The cat segment is constrained by formulation difficulty and lower palatability acceptance rates, but it also commands higher price points and stronger brand loyalty, making it a strategically important growth frontier. By end use, household pet ownership represents over 95% of demand, with pet care services (kennels, boarding facilities, professional dog walkers) contributing a small but growing share, particularly in Warsaw, Kraków and Wrocław.
Price positioning in Poland's plant-based pet food market spans a wide spectrum. At the commodity and private-label level, which is still nascent in Poland, dry kibble prices range from approximately 18-25 PLN per kilogram, comparable to mid-range conventional premium brands. Mainstream brand-value products are positioned at 25-35 PLN per kilogram for dry and 8-15 PLN per 400g can or pouch for wet. Specialty natural and DTC premium brands command 35-55 PLN per kilogram for dry and 15-25 PLN per wet unit.
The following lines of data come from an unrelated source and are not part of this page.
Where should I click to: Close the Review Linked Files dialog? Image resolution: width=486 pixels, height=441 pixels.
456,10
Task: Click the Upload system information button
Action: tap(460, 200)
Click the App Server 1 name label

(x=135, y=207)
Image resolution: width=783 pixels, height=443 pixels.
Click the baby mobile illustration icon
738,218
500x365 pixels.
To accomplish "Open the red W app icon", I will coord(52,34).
Subscription-based models often blend a higher per-unit price with a subscription discount, effectively landing at 30-45 PLN per kilogram for dry, with auto-shipment frequency acting as a retention mechanism rather than a deep price concession.
The cost structure of plant-based pet food in Poland is shaped by several structural factors. Plant-protein concentrates (pea, potato, soy, rice) represent the single largest raw-material cost, often accounting for 35-45% of input costs, and these ingredients are predominantly imported from Western Europe, with price exposure to agricultural commodity cycles and freight costs.
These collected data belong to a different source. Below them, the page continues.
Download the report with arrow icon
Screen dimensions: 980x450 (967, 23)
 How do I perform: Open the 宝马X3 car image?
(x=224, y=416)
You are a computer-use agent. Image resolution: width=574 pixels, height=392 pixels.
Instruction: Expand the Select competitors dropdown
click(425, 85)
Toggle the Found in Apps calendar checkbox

Amino acid and vitamin premixes for nutritional completeness — particularly methionine, taurine, carnitine and vitamin B12 — add another 10-15% to formulation costs and are sourced from specialized nutraceutical suppliers, few of which operate production facilities in Poland. Contract manufacturing fees for small-batch plant-based runs carry a 20-35% premium over conventional runs due to changeover downtime, dedicated line cleaning and smaller batch sizes.
These cost pressures mean that plant-based pet food in Poland carries an inherent gross-margin disadvantage relative to conventional products, which is recovered through higher retail pricing rather than cost parity.
The competitive landscape in Poland's plant-based pet food market is fragmented and still forming. Global brand owners and category leaders such as Mars, Nestlé Purina and Colgate-Palmolive have not yet launched dedicated plant-based lines in Poland, though their parent companies do offer plant-based products in Western European markets, and market intelligence suggests that entry into Poland is under evaluation.
The current competitive field is composed of three archetypes: specialty natural pet food brands that have added plant-based SKUs to their portfolios; plant-based food companies extending from human nutrition into pet nutrition; and DTC subscription-first startups built entirely around vegan pet positioning. Poland-specific brands remain few, with most offerings coming from German, UK and Dutch producers distributed through Polish importers.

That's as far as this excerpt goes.